Гильда, услышав, что сын согласен уехать, всплакнула. — Ругала я тебя, а второго такого помощника нет.
— Я и оттуда буду вам помогать, мамо.
Сняла с полки дорожную корзину, с которой отец всегда на ярмарку ездил; две смены белья положила, рубашечку на выход, куртку отцовскую, сверху — сырники на дорогу.
Провожали его мать, дядька и два брата — девчонок не взяли. Самоша в городе поотстал от своих, велел его у вагона ждать.

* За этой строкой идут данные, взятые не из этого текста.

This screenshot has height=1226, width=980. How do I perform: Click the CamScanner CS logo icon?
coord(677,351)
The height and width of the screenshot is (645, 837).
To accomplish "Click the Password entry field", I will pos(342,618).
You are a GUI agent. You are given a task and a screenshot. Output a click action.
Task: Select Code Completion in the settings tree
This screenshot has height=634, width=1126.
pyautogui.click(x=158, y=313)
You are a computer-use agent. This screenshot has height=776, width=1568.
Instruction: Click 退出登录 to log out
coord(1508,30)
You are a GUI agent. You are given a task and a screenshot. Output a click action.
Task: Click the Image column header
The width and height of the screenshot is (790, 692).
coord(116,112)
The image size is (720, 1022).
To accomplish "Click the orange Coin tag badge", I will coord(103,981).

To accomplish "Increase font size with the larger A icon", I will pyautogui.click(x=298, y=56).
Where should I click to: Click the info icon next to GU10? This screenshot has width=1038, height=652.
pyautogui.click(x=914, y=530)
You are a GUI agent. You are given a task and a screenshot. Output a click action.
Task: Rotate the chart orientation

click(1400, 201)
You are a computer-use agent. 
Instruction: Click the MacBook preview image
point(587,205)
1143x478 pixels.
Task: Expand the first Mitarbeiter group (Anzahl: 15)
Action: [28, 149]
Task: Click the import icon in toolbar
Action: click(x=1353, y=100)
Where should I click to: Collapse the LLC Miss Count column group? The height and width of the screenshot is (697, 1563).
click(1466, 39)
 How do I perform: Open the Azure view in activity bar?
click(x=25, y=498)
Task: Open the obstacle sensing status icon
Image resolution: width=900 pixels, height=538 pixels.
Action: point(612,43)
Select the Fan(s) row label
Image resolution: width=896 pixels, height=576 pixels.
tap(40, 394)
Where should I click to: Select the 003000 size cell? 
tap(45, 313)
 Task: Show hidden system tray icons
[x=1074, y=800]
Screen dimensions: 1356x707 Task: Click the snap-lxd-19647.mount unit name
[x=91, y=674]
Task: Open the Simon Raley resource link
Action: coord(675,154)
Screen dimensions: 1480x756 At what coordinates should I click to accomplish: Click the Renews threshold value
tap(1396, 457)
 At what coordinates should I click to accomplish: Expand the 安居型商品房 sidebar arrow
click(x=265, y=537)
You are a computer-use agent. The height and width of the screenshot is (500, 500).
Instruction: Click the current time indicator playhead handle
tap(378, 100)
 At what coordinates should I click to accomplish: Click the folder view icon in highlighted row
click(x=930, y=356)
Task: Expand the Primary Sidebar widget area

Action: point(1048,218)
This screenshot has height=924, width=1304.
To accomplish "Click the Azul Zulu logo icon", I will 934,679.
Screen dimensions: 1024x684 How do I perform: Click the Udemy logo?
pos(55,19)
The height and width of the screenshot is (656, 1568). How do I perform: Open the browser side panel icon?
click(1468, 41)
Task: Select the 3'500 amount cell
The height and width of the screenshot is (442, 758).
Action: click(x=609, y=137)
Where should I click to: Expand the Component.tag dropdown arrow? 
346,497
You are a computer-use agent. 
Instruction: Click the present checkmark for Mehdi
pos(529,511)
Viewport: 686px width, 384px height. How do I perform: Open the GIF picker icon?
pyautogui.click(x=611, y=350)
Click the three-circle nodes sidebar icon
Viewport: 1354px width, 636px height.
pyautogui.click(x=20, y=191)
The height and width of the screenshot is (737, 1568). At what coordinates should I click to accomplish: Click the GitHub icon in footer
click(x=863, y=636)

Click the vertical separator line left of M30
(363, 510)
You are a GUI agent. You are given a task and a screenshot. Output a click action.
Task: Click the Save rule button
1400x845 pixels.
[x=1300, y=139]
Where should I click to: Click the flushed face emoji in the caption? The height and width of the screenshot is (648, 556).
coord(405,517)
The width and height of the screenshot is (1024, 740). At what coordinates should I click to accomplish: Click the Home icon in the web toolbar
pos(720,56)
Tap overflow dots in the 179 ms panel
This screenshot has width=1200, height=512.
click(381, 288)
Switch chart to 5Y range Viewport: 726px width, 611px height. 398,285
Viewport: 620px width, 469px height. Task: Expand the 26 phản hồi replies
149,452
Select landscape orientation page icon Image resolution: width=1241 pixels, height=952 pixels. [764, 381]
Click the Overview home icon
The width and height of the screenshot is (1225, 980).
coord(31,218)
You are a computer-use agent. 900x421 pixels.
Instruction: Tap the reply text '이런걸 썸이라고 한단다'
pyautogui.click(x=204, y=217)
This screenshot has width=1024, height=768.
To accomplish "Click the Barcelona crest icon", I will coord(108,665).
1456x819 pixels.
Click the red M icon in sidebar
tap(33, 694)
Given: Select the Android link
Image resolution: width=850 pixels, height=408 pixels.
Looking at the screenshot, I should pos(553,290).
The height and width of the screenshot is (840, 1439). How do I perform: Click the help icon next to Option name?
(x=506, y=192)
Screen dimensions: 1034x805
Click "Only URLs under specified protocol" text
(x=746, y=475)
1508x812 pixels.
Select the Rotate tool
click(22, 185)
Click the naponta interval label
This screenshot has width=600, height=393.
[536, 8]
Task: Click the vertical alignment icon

— С учителем только попрощаюсь! — объяснил он.
Пришел он скоро, запыхавшийся, корзину быстро занес в вагон, поставил на полку, вышел к своим, расцеловался. Ефим отвел его в сторону.
— Ты, племяша, не осуждай… Сам я пробродяжничал житуху, пусть уж у тебя покой будет.
Он сказал с вызовом:
— Кто же в пятнадцать лет покоя ищет, дядя?
Дорога прошла незаметно. У него была с собой «Капитанская дочка», и он глотал страницу за страницей, пока не раздался зычный басок проводника:
— Станция Кременчуг. Прошу приготовиться, господа и прочие!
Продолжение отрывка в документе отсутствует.